The queen of camp has done it again with her new album, “Some People’s Lives.”
Though this new collection keeps alive all the animated personality that made Bette such a star, it shows a great deal more finesse and maturity than her early work. Professionally, she’s done a lot of growing up since her days as The Divine Miss M. (Just look at the difference between “Down and Out in Beverly Hills” and “Beaches“.)
For one thing, Bette seems to have developed a fancy for synthesizers, and some songs, like “Moonlight Dancing,” consist almost entirely of keyboard and percussion. She has also picked up a tendency toward night club sounds reminiscent of Streisand, a trait she was beginning to show on the “Beaches” soundtrack.
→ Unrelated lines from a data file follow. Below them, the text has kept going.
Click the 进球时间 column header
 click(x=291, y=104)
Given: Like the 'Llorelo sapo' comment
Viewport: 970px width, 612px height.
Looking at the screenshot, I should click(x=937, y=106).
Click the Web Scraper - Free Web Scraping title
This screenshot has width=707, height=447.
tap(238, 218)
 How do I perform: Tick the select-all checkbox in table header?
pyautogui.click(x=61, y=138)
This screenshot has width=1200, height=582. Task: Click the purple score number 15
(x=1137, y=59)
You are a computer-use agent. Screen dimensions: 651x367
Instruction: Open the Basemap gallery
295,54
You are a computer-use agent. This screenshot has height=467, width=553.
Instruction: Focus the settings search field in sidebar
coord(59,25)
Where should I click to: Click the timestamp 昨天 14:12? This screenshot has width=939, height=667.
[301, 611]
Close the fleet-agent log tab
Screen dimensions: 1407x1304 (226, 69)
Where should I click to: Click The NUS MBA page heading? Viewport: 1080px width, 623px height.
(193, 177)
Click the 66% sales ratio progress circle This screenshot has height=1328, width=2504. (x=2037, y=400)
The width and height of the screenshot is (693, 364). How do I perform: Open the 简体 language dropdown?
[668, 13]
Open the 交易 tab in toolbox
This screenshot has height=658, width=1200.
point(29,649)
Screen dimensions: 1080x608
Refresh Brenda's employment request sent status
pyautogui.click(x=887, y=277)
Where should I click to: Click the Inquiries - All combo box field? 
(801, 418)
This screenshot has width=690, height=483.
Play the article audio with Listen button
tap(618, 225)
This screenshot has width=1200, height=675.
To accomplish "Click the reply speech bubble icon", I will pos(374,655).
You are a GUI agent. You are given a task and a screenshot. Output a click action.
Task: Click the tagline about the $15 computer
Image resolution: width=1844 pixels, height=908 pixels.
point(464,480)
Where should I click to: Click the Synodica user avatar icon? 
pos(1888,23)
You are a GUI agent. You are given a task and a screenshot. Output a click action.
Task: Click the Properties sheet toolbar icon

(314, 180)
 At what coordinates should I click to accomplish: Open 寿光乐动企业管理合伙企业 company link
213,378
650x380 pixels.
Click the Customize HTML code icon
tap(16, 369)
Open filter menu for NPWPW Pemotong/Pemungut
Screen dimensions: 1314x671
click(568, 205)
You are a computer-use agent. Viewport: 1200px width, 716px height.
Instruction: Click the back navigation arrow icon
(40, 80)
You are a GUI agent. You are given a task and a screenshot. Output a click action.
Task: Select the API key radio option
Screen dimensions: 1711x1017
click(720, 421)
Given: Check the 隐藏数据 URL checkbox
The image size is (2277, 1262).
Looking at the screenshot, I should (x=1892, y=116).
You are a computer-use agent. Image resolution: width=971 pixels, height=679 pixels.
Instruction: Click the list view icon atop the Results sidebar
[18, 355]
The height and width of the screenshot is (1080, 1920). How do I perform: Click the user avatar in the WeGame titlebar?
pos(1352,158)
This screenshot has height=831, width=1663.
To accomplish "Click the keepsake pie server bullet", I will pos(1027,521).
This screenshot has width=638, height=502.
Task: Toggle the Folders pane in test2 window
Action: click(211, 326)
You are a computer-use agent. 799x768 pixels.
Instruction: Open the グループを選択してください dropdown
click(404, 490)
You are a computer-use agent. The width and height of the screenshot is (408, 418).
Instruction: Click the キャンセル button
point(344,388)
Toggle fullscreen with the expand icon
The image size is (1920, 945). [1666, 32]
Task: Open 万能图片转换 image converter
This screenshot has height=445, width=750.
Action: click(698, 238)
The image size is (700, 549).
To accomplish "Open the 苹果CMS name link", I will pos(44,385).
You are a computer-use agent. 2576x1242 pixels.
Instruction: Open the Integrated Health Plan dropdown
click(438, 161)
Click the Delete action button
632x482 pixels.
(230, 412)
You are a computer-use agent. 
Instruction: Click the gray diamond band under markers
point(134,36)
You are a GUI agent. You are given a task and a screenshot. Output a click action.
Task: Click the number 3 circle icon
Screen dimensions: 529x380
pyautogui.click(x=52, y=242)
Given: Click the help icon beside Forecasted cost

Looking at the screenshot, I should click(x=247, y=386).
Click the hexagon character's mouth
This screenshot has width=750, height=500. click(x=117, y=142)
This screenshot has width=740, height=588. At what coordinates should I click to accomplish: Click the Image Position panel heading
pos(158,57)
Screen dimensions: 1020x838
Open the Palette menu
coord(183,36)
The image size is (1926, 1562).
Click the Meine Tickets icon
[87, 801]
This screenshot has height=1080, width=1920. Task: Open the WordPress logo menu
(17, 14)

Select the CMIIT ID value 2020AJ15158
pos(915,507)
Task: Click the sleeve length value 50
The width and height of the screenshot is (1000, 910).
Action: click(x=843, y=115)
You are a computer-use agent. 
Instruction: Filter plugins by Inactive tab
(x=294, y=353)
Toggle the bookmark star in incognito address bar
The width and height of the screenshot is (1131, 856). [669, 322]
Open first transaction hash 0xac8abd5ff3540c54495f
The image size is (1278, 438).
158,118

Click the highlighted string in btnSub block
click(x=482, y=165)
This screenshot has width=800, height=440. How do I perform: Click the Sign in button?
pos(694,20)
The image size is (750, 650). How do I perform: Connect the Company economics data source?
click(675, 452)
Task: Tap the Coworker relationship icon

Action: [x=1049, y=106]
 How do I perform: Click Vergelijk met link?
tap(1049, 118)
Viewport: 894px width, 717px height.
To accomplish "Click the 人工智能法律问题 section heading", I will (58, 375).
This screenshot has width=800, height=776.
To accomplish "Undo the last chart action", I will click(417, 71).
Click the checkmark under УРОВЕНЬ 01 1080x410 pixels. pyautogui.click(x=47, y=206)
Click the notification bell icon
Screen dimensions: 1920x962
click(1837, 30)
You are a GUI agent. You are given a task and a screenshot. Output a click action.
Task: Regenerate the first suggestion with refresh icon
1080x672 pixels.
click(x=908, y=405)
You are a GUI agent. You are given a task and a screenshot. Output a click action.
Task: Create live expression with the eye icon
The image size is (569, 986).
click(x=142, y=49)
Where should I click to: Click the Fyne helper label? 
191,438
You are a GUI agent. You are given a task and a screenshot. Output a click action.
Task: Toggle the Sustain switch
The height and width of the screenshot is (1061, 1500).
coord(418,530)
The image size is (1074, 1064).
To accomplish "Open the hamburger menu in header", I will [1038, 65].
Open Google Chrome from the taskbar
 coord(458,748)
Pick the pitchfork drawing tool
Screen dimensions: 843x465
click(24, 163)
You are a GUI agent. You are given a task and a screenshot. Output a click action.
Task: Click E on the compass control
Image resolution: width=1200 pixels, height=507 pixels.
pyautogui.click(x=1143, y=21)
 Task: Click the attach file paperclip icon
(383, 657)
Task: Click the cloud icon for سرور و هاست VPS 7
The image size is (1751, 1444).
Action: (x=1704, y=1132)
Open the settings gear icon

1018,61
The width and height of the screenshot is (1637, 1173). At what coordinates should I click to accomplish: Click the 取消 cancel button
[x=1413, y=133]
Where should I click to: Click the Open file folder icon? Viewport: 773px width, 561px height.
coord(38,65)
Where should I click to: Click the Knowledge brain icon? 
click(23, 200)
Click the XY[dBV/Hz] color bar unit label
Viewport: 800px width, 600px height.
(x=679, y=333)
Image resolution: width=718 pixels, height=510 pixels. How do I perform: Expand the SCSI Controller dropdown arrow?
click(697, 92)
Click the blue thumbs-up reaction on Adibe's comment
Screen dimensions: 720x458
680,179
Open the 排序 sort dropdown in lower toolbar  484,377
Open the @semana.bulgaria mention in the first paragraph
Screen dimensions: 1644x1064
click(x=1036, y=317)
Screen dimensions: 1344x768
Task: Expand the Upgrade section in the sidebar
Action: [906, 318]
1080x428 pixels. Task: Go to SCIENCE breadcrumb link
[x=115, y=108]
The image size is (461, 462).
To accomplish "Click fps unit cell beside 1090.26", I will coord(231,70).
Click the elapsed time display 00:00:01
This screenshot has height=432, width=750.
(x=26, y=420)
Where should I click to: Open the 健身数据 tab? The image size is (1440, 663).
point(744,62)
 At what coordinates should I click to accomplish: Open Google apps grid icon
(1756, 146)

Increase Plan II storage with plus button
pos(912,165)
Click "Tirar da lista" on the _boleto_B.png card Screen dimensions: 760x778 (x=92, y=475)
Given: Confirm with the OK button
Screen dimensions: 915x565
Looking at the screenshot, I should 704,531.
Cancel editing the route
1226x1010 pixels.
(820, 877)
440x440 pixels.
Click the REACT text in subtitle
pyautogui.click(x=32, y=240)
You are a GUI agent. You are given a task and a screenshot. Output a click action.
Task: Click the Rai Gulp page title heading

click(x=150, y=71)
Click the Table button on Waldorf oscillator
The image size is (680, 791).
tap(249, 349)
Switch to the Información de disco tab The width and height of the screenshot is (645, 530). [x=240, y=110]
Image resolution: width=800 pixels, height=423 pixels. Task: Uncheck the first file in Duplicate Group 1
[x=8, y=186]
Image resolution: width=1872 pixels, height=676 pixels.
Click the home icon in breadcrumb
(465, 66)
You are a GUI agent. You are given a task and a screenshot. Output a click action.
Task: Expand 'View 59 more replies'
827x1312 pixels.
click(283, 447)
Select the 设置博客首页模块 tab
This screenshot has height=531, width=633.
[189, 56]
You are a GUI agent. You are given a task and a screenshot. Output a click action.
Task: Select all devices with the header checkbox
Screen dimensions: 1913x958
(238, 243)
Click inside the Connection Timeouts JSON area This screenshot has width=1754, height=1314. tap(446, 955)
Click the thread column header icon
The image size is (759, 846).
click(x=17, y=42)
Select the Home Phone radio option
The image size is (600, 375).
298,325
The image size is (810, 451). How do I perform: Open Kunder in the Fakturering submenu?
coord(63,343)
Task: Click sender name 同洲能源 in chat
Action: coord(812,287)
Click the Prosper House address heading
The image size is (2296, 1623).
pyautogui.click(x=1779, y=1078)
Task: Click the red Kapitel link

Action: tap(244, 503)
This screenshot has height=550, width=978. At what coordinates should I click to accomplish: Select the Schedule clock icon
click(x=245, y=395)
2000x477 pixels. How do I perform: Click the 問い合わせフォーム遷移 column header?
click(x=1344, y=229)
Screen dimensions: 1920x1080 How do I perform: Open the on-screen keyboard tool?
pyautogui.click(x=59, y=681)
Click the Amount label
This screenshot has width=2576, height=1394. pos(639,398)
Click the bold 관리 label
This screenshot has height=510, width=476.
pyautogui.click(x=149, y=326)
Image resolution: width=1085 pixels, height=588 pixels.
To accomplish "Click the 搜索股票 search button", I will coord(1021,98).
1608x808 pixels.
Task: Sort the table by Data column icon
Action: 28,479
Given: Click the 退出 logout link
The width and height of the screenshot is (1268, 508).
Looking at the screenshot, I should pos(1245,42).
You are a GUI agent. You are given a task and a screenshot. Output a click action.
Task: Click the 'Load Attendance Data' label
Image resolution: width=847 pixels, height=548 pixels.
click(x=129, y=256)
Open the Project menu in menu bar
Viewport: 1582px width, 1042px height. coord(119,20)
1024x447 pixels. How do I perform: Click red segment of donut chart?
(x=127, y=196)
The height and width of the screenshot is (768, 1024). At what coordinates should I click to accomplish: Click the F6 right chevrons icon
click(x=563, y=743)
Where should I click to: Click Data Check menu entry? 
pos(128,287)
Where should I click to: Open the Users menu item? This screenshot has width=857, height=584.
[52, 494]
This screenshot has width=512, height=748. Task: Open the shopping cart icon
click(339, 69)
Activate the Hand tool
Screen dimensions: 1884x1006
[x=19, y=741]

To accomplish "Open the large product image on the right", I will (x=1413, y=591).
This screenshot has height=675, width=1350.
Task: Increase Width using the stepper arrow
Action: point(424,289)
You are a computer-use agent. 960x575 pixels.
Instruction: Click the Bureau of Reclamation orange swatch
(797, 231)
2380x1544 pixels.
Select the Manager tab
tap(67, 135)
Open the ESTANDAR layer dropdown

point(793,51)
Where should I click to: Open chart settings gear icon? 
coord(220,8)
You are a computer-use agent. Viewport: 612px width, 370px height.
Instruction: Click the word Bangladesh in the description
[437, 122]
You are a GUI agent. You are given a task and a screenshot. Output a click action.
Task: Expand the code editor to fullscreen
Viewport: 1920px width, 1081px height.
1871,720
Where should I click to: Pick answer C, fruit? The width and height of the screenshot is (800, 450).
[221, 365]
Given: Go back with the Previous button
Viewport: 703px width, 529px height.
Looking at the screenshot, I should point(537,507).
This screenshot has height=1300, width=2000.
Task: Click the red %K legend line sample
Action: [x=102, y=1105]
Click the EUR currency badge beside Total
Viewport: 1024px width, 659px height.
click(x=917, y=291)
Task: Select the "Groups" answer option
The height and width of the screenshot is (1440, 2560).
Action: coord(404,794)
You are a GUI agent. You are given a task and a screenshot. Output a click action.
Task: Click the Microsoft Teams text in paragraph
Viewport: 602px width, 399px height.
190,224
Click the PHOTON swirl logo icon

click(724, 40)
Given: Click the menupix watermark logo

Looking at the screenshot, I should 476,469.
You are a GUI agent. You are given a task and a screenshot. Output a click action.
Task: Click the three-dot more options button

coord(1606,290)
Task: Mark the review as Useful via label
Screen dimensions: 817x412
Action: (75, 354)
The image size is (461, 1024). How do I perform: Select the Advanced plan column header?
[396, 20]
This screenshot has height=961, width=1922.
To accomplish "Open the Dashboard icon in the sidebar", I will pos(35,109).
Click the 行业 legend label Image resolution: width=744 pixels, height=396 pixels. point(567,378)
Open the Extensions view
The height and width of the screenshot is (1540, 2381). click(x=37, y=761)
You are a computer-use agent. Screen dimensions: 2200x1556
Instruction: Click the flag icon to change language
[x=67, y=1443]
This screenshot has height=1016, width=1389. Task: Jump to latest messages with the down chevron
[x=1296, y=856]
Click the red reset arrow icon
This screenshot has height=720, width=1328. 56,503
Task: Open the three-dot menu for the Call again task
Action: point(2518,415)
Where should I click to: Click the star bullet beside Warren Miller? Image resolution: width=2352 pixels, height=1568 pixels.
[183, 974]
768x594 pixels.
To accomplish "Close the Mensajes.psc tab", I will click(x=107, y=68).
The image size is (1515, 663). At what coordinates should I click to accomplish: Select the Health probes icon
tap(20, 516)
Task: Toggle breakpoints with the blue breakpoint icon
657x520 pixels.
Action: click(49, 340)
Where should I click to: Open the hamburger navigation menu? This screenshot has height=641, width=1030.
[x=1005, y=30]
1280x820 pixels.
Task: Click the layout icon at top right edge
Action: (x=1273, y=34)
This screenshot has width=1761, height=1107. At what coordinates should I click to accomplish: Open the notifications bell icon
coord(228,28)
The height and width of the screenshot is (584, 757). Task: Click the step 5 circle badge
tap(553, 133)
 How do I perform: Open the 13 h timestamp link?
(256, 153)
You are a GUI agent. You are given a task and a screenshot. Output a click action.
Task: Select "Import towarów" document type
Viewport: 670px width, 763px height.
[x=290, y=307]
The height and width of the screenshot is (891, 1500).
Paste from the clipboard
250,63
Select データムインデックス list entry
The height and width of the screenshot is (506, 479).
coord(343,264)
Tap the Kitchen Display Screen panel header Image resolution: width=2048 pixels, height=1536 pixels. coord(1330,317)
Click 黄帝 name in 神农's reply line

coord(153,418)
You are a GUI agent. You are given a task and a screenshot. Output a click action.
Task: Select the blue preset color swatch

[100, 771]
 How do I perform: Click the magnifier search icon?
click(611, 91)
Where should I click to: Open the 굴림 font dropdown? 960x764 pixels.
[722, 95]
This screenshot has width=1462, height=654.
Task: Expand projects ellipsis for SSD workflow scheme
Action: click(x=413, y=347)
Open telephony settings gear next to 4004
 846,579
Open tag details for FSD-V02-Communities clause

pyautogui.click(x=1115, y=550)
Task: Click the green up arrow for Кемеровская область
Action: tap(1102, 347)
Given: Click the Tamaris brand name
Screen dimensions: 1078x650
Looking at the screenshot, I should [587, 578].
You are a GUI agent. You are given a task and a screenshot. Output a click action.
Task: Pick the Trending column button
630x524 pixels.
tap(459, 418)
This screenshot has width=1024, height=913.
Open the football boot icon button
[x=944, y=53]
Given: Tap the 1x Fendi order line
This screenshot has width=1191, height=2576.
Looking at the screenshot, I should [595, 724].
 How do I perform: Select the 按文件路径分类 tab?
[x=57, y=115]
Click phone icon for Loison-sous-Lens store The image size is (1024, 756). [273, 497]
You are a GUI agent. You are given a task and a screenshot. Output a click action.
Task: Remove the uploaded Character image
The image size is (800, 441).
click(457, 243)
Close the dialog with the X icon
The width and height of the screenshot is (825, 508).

Of course, none of this interferes with the bawdy, loveable Bette Midler who’s spent years earning a reputation for being outlandish. There are still songs, like “Miss Otis Regrets,” that showcase the outrageous side that made Bette a star.
For the most part though. “Some People’s Lives” is pop music more than any album Bette Midler has ever released.
Of the 11 songs on the tape, about half of them have chart potential.
That’s pretty good for a performer like Midler who likes to fill her albums with vaudeville medleys and Disney tunes.
The comic spirit is still there, but, like a lot of comediennes of her generation, she has tempered it with maturity.
The result is a delightful project intended for listeners who don’t necessarily consider themselves Bette fans.
It’s nice to welcome a performer like Midler into the mainstream, but for those who feel like they’ve lost an old friend, there are still moments, even on this album, when she shows her true colors.
Fear not. The Divine Miss M. is no doubt waiting somewhere for costume Jewelry and Hawaiian prints to come back in style. Until then,
I’m content just to enjoy the mellow sounds of the new Bette Midler.